◆ **Action item**
Starting at the line with "The width and height of the screenshot is (1266, 738)." and going on through the line with "You are a computer-use agent. The", reproduce each line in the records below exactly and nothing more.

*** Block opens ***

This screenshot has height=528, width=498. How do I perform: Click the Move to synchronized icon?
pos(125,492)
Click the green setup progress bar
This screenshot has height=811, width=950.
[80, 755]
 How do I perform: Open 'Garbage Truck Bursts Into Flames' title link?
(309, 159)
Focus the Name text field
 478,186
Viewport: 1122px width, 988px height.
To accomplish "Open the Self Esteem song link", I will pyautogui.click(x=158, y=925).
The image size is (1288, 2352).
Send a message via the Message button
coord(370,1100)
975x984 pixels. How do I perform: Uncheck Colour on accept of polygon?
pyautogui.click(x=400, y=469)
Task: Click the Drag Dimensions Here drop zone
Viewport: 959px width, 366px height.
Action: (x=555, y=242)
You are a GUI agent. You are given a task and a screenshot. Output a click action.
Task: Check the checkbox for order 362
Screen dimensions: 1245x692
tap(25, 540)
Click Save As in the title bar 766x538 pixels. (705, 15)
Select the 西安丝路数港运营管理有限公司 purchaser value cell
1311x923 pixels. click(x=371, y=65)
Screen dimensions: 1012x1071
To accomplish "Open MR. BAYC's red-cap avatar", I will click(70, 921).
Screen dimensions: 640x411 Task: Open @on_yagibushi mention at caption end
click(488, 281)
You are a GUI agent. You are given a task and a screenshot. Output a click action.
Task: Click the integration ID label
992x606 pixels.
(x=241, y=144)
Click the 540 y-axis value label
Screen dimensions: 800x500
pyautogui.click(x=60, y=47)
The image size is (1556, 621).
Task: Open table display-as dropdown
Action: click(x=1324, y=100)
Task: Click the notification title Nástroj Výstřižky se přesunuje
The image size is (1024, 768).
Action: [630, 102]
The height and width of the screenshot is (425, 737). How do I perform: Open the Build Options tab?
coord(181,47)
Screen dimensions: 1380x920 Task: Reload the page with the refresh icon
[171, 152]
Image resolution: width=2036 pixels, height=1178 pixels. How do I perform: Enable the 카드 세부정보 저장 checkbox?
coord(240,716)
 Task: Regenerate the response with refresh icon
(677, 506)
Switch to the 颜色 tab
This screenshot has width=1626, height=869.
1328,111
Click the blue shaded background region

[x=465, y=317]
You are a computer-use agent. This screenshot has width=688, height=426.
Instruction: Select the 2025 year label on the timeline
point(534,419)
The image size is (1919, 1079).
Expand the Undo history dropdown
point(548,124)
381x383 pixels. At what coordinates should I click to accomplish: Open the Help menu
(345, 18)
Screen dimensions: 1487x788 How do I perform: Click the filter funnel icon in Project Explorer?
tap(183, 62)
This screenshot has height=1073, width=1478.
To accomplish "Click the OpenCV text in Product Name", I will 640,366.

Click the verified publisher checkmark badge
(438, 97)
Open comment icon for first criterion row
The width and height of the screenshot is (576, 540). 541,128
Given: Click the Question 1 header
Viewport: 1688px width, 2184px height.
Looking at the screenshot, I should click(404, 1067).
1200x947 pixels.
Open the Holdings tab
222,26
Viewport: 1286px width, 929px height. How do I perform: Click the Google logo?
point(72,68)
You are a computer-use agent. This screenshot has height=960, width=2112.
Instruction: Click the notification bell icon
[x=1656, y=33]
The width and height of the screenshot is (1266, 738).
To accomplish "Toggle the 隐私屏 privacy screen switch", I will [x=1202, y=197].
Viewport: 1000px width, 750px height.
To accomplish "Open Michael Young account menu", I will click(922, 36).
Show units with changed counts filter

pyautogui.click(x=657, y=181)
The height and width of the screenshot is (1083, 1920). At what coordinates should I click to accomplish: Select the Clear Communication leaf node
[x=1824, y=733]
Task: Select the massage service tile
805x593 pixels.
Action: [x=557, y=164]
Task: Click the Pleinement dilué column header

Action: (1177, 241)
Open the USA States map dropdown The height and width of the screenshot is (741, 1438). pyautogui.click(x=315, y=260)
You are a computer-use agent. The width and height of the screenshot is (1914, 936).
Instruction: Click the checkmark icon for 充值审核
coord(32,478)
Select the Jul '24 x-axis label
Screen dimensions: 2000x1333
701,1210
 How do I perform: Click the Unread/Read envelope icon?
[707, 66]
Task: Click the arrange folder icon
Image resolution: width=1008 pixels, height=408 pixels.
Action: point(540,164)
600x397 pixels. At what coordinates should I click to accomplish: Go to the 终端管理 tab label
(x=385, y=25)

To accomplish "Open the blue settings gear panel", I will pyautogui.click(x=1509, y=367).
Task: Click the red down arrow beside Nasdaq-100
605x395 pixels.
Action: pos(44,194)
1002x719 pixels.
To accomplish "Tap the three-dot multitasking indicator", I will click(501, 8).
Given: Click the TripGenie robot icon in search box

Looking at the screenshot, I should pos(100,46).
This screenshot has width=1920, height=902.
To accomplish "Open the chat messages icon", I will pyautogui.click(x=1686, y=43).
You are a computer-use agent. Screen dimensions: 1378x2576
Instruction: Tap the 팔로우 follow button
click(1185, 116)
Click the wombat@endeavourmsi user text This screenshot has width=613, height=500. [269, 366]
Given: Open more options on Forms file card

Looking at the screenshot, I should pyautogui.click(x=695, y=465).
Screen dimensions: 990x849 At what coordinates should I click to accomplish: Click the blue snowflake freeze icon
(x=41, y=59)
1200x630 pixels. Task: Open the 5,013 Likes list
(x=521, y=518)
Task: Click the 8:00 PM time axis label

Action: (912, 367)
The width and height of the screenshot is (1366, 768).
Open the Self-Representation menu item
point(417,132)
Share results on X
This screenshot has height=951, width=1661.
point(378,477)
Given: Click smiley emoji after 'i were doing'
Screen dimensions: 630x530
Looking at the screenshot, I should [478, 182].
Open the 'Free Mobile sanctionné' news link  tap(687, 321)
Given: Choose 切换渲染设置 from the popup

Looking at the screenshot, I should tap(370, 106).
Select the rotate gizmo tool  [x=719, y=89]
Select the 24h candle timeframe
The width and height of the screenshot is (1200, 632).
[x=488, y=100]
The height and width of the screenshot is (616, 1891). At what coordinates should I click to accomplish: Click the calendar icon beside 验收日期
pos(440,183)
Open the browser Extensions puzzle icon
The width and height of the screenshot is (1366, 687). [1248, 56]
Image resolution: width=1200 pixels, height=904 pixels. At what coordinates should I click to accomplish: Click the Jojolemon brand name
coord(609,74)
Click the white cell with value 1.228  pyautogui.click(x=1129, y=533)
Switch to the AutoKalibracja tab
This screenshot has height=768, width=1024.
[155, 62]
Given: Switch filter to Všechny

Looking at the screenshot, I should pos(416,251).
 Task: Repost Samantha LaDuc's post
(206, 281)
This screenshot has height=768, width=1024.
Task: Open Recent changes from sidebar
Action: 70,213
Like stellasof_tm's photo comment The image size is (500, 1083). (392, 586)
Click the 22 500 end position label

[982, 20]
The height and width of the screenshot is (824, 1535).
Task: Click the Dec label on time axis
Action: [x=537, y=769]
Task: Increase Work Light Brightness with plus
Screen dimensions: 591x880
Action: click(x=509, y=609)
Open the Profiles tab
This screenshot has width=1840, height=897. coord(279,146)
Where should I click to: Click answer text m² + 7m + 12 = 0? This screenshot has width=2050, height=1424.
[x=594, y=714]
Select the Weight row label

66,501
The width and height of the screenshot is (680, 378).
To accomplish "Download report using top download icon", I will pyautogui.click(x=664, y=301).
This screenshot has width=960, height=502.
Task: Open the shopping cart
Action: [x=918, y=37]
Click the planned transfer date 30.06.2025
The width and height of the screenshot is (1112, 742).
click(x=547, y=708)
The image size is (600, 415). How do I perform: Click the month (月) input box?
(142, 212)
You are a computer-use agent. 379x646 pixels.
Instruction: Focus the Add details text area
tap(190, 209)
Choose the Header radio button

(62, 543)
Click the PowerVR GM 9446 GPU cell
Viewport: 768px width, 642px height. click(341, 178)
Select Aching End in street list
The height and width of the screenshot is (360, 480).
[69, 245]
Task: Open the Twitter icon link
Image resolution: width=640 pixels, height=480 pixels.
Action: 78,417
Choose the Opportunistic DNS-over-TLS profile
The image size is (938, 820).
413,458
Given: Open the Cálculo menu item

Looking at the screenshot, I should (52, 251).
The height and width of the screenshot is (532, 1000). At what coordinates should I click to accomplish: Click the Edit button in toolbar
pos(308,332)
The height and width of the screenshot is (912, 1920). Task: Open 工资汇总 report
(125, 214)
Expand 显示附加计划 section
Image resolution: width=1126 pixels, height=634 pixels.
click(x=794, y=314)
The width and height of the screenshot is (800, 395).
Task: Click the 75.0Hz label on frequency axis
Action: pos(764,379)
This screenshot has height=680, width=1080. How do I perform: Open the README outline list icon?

*** Block closes ***

◆ **Response to this task**
The width and height of the screenshot is (1266, 738).
To accomplish "Toggle the 隐私屏 privacy screen switch", I will [x=1202, y=197].
Viewport: 1000px width, 750px height.
To accomplish "Open Michael Young account menu", I will click(922, 36).
Show units with changed counts filter

pyautogui.click(x=657, y=181)
The height and width of the screenshot is (1083, 1920). At what coordinates should I click to accomplish: Select the Clear Communication leaf node
[x=1824, y=733]
Task: Select the massage service tile
805x593 pixels.
Action: [x=557, y=164]
Task: Click the Pleinement dilué column header

Action: (1177, 241)
Open the USA States map dropdown The height and width of the screenshot is (741, 1438). pyautogui.click(x=315, y=260)
You are a computer-use agent. The width and height of the screenshot is (1914, 936).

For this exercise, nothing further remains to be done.